__Data for review__.
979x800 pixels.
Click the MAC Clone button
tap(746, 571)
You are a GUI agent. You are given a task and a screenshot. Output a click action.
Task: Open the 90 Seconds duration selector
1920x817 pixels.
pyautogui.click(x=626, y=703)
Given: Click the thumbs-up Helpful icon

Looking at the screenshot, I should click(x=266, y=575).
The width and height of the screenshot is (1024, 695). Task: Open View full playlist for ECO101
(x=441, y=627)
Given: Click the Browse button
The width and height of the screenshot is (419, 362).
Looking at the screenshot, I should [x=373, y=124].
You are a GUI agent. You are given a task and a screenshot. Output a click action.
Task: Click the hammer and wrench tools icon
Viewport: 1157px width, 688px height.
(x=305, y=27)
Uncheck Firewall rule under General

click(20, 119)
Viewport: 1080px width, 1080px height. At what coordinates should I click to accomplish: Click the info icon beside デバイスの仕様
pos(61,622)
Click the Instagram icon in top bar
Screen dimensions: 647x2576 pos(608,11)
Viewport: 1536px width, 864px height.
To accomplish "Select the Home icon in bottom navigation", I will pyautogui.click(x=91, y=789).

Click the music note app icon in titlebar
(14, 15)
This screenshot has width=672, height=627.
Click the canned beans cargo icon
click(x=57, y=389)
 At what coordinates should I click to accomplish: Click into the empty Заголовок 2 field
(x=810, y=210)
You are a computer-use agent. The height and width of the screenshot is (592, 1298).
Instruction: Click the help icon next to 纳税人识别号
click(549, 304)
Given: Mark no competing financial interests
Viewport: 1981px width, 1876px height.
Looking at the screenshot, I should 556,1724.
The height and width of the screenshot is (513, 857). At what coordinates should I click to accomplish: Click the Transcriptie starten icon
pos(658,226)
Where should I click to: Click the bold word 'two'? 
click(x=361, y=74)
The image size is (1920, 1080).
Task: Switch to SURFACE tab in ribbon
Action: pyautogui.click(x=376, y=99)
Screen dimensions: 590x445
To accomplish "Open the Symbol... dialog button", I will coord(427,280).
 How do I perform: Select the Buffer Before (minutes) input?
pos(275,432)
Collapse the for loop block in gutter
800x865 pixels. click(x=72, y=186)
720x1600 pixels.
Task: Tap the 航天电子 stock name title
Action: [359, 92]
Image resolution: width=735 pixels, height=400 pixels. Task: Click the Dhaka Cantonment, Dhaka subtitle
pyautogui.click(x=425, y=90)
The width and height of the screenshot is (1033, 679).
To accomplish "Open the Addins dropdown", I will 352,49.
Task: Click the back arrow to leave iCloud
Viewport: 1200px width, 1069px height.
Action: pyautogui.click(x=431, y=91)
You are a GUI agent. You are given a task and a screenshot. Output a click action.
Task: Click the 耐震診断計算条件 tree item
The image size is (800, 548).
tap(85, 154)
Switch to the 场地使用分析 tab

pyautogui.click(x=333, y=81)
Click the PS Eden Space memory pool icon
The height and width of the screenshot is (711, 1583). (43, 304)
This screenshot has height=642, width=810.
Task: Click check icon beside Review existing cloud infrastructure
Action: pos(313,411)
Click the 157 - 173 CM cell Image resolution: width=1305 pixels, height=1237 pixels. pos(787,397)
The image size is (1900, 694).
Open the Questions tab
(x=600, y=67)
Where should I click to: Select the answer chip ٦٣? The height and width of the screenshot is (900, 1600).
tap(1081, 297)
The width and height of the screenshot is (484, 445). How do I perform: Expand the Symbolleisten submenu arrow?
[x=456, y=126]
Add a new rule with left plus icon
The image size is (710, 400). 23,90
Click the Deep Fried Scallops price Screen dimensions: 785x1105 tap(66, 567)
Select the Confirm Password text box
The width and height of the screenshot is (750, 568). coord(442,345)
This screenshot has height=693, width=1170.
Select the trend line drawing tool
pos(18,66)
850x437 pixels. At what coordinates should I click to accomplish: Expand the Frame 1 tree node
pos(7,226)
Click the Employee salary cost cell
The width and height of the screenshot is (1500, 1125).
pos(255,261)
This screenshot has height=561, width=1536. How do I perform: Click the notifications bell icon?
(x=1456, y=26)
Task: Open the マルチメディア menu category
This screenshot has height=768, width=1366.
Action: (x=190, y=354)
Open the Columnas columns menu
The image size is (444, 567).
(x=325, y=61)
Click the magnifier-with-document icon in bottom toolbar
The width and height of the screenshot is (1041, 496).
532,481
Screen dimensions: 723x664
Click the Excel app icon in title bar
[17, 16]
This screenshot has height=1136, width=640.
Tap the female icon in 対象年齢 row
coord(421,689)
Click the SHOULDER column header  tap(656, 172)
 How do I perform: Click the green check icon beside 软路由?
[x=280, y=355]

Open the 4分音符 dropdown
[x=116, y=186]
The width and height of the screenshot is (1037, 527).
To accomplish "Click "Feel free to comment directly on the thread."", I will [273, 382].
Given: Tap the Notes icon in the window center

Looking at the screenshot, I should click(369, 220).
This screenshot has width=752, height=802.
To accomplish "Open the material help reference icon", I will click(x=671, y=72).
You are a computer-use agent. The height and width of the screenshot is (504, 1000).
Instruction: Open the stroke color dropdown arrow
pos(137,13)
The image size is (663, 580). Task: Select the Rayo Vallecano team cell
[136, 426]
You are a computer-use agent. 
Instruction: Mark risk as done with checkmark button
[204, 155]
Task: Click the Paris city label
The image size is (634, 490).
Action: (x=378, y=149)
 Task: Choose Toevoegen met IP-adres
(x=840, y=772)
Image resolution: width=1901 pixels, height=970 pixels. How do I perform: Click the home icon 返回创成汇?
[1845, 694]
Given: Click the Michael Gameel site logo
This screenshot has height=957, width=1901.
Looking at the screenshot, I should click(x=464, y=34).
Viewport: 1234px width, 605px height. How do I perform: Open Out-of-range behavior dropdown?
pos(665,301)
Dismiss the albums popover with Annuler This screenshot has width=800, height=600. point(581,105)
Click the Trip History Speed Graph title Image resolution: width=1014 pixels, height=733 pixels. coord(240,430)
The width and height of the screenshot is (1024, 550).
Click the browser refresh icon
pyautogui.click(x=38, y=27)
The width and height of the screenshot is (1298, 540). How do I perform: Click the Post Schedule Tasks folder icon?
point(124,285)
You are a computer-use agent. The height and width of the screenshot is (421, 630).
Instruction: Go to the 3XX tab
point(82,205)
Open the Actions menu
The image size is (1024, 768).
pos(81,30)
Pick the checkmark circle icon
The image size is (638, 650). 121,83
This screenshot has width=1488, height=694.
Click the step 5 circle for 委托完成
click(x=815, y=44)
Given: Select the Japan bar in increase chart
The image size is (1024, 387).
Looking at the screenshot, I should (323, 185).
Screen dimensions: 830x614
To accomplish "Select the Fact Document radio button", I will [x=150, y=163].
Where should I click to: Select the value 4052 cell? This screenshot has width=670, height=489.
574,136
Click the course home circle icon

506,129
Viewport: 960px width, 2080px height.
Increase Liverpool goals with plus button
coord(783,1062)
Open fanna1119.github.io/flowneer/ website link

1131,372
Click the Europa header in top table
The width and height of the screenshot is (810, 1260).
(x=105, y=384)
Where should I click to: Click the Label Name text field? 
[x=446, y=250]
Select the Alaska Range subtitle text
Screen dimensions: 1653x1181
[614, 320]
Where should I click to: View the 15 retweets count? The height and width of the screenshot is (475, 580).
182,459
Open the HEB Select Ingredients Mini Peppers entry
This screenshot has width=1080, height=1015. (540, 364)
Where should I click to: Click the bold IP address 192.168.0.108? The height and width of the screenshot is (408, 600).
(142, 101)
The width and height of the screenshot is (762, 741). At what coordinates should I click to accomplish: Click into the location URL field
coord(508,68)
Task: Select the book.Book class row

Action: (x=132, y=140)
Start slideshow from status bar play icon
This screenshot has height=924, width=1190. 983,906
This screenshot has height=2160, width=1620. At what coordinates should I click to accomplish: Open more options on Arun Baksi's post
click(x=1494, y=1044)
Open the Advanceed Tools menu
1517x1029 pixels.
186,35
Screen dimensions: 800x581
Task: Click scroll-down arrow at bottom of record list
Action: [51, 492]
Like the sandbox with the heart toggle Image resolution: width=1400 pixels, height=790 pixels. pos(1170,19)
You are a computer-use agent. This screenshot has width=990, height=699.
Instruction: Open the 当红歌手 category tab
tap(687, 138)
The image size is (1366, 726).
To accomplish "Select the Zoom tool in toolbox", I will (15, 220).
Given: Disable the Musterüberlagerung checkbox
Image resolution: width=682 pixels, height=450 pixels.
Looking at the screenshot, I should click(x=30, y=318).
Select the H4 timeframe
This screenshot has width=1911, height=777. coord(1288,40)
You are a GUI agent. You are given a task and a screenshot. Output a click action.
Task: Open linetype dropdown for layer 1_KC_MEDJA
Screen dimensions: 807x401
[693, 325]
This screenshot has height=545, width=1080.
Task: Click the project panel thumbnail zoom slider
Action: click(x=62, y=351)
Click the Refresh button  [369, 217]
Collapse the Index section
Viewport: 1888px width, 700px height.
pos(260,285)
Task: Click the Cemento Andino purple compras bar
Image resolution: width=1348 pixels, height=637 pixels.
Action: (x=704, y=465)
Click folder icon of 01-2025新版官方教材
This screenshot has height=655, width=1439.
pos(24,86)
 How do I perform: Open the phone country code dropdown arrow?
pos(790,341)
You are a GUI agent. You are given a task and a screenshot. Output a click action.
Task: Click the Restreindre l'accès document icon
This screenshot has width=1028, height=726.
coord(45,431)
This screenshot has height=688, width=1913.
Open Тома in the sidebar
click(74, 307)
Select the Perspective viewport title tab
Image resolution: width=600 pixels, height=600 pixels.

__Exercise__.
Could you copy every line in the records that holds "header"?

__Written reply__.
Click the SHOULDER column header  tap(656, 172)
Click the Europa header in top table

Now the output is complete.